Desde el mismo ángulo superior izquierdo de ambos lienzos surge la luz espiritual que nutre la necesitada voracidad interior de ambos sagrados personajes. Para mayor similitud, los dos personajes pasaron a la leyenda sagrada como penitentes consagrados. Aquí están además ambos elevando ese mismo estado semejante místico para la mayor exaltación artística de su éxtasis penitencial. La grandeza de estos dos pintores, salvando las distancias artísticas entre ellos, es sublime al merecer la visión de una inspiración espiritual compuesta, sin embargo, en cada caso, por el gesto específico de su propio género. En la Magdalena la belleza es acentuada por la sagaz composición de un medio cuerpo compungido por el abrazo de sus manos ante el momento crítico de iluminación espiritual. En San Jerónimo la fuerza de la iconografía es representada ahora por la sorpresa que obliga al santo a girar su cuerpo enjuto y sin vigor hacia la poderosa luz sagrada. No hay ahí belleza más que en el conjunto de una composición extraordinaria. En la Magdalena, a cambio, es el gesto y su belleza, tan femenino como humano. En San Jerónimo es el Arte completamente el que brilla ahora, sin otra cosa más que sus fabulosos colores y formas innovadoras. Porque El Greco no necesitará nada más en su obra de Arte que las formas y los colores para representar la belleza genial más extraordinaria. No tiene más que inspirarse en el mismo punto de fuga y componer así, genuinamente, sus trazos originales y sus colores artísticos tan expresivos para hacer con todo ello una creación sublime. Doménico, a cambio, necesitará componer un escenario detallista y bello para completar así la misma inspiración artística espiritual.
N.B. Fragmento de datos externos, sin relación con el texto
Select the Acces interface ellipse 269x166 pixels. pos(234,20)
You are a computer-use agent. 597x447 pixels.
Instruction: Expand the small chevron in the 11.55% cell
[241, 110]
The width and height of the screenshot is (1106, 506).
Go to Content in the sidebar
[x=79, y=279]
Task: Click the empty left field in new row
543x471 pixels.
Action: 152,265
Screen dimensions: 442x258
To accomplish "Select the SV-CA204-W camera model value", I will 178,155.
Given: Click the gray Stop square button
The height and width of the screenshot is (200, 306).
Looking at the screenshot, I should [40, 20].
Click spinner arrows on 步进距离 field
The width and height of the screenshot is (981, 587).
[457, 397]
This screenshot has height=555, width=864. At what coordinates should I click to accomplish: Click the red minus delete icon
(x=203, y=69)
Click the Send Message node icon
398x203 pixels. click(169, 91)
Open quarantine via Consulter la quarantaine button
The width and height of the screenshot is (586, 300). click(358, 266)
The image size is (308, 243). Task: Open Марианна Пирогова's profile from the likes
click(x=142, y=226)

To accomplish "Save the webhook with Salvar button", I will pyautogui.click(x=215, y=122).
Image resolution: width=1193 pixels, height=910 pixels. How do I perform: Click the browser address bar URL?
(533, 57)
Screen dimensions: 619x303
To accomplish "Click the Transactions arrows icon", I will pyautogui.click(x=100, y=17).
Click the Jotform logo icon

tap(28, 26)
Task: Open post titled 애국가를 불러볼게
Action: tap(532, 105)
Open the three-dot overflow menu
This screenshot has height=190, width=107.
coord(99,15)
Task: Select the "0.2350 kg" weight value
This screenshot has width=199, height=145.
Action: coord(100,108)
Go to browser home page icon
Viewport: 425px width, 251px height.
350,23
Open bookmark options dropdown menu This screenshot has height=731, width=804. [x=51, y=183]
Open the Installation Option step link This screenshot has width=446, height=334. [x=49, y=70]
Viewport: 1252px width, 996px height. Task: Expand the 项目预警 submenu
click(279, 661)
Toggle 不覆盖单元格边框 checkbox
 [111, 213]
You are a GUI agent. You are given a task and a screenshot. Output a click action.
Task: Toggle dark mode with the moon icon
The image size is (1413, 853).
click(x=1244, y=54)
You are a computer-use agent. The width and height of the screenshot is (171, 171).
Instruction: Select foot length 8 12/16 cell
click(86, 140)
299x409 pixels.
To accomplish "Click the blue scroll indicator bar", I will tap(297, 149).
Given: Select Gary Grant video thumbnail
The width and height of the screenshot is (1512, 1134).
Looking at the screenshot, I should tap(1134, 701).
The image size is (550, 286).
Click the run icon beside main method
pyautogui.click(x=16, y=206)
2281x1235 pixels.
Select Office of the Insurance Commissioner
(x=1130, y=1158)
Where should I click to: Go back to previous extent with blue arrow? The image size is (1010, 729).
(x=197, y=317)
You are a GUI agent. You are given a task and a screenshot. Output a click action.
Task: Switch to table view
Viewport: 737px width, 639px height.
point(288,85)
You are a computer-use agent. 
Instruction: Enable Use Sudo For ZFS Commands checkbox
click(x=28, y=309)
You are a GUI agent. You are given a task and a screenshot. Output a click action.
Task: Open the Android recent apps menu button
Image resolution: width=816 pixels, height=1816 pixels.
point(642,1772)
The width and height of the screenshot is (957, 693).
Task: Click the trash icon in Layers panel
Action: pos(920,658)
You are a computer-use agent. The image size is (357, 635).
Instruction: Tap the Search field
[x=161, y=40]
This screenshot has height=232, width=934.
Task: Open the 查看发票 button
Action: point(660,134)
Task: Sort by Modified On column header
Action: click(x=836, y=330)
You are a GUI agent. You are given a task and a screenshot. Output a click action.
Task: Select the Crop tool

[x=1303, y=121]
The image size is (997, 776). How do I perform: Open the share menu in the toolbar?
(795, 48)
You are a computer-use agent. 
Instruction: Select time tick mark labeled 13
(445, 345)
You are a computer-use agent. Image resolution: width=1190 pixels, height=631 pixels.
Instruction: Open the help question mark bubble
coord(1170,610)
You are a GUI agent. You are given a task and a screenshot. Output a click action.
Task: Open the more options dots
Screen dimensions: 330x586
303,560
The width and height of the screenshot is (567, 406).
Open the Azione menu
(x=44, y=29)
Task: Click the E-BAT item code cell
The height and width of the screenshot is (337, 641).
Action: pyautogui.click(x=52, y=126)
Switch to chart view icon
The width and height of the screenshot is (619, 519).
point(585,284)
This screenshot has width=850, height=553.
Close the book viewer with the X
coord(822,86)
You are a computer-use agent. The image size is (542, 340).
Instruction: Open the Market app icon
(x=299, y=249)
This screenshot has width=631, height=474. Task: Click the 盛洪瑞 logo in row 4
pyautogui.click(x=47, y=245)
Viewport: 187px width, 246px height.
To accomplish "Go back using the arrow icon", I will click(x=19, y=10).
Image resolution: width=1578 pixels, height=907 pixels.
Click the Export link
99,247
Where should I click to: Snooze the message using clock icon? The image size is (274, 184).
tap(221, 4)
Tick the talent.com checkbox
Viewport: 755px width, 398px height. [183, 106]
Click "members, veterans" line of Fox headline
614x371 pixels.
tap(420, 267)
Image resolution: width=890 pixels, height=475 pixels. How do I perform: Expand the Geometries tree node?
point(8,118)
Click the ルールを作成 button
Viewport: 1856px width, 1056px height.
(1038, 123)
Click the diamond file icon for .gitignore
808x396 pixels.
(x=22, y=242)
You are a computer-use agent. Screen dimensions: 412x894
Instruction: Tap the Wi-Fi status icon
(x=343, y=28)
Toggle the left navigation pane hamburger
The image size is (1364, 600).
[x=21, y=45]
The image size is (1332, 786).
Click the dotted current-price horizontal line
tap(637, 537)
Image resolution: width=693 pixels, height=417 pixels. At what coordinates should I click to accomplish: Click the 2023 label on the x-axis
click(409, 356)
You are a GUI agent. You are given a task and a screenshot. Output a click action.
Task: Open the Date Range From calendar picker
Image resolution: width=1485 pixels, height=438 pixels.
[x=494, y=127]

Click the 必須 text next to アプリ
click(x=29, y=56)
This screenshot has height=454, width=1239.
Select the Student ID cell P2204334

Uno es mediocridad artística inspirada y completada gracias a una afortunada composición estilística espiritual. El otro es genialidad plástica en todos los sentidos creativos que puedan darse en una obra artística como esta. Coincidieron ambas obras en la inspiración espiritual y en el momento de la creación artística, inicios del Barroco. Coincidieron además en la composición y en la fuente de la exaltación de la mística sagrada de los dos santos penitentes. Pero, nada más. Uno es una bella realización de la Magdalena en un momento naturalista de éxtasis espiritual. El otro es una obra maestra de Arte. El Greco hace muchísimo más con menos. Dómenico exagera y centra en exceso lo que una mirada exoftálmica completa sin mucho acorde estético elogioso. Aquí la inspiración y la composición consiguen lo que el detalle y los elementos iconográficos sustraen sin complejos al acabado final. Aun así, la obra Magdalena penitente es interesante por la verosimilitud de un gesto auténtico de misticismo espiritual muy humano y realista. Es el Barroco con sus promesas iniciales de tendencia rupturista de un estilo alejado del mundo como lo fueran el Manierismo o el Renacimiento. Pero nos sirve ahora también para valorar, comparativamente, el magnífico fenómeno estético y artístico que supuso El Greco. En su obra San Jerónimo las formas se subordinan aquí al conjunto estético general. No hay nada que pueda hacernos ahora elogiar los posibles elementos, separadamente, en que se compone la obra final. Sólo el conjunto es posible aquí de traducir en lo artístico consiguiendo finalmente un resultado plástico maravilloso, algo inconcebible en el Arte si no hubiese existido el Manierismo. Porque en el Manierismo fue el todo lo único elogioso siempre, frente a cada parte o elemento compositivo sin definición, por sí misma, clásica valorable. El Greco es un pintor manierista pero, al final de su vida, obtuvo un sentido colorista que le acercaría al Barroco más expresivo. Aquí, en las formas es un pintor manierista, en el color es uno barroco. Por eso esta pintura del santo anacoreta es un ejemplo extraordinario del resultado de aquel sismo tan maravilloso que supuso el paso del Arte del siglo XVI al XVII, o sea, de las formas al color, de las partes clásicas al conjunto estético más elaborado.

(Óleo Magdalena penitente, 1600, del pintor Doménico Tintoretto, Museos Capitolinos, Roma; Obra San Jerónimo, 1610-1614, El Greco, National Gallery de Arte, EEUU.)